Kalopanayiotis village is located in the Nicosia District very close to Moutoullas, just 3 km to the north. It is located in the Marathasa Valley on the Troodos range approximately 70 kms from Nicosia and Limassol.
During the last few years it presents great development with the creation of many quality agro tourism accommodation areas , boutique hotels , restaurants and dining venues.
Along with the villages of Kakopetria and Platres , they form the three most cosmopolitan mountain villages in Cyprus.
The village is dated to the 11th century A.D and owes its name to the first resident in the area, with the name of Panayiotis. Panayiotis was a good Christian who decided to build his house near the Agiou Ioanni Monastery, in order to devote himself to god.

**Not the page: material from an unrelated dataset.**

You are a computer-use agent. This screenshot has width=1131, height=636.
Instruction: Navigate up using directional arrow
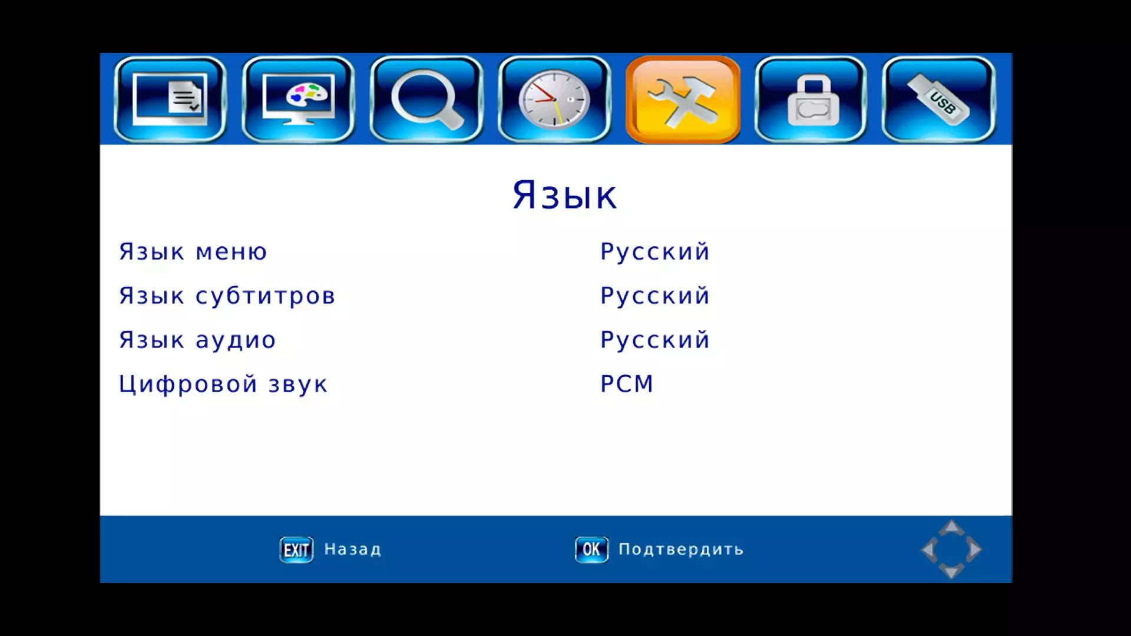[951, 528]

His example was followed by other residents, who created five autonomous settlements, and then along with the settlement of Jelion created the community of Kalopanayioti.

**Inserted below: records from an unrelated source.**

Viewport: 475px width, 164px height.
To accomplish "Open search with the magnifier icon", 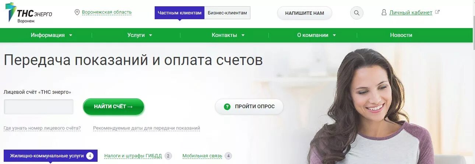I will click(x=356, y=13).
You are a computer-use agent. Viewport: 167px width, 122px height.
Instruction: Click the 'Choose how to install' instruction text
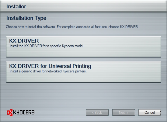coord(72,27)
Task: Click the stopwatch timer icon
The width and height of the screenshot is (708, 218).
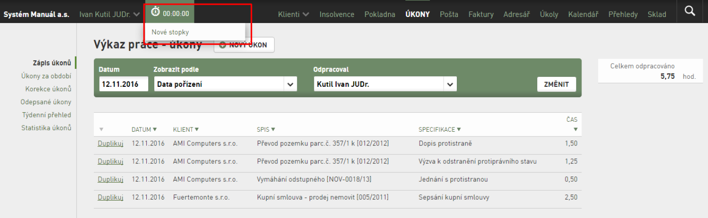Action: click(155, 11)
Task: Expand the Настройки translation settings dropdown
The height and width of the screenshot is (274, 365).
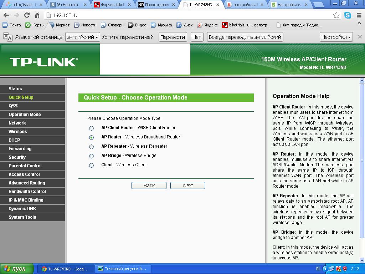Action: [x=336, y=37]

Kalopanayiotis is one of the most beautiful villages in Cyprus, with iamatic springs , traditional architecture and panoramic view over the valley. It is an ideal location for agro tourism as it is situated in a peaceful and natural location.

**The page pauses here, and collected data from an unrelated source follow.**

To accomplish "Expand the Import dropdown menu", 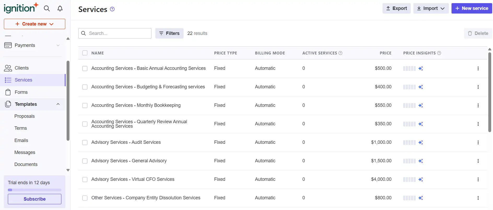I will tap(431, 8).
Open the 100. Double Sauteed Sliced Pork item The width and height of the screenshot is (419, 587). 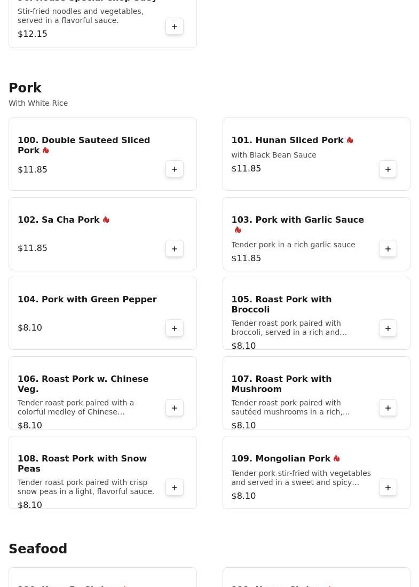pyautogui.click(x=84, y=145)
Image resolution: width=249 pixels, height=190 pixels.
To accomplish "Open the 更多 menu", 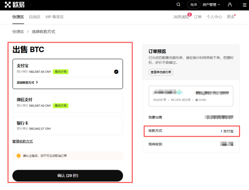I will 231,17.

The village has a very beautiful traditional style with paved streets and walkways, chapels and churches and is an example of a genuine traditional community unaffected by the modern civilization.
The village is surrounded by the beautiful green vegetation creating magnificent landscapes. The main characteristics of the Kalopanayiotis village include picturesque balconies, courtyards with shady vine trees as well as Houses with tiled rooftops.
Chapels and churches can be found in the village and some of the most famous are Agios Andronikos, Agios Archangelos Michael and Panayia Theoskepasti.
The most important attraction is the monastery of Saint John Lampadisitis John Lampadisitis (Agios Ioannis lampadistis monastery).
The surrounding area around the Setrachi River is well known due to the iamatic springs. It is believed that during ancient years, a hydro infirmary existed that was dedicated to the god Asclepius. The iamatic spring were visited by patients as well as kings of that era. Later on during the 4th century A.D the hydro infirmary was transformed into a Christian hydro infirmary, while the Monastery of Agiou Eraklidiou was built in the same area. Today the iamatic springs are still used.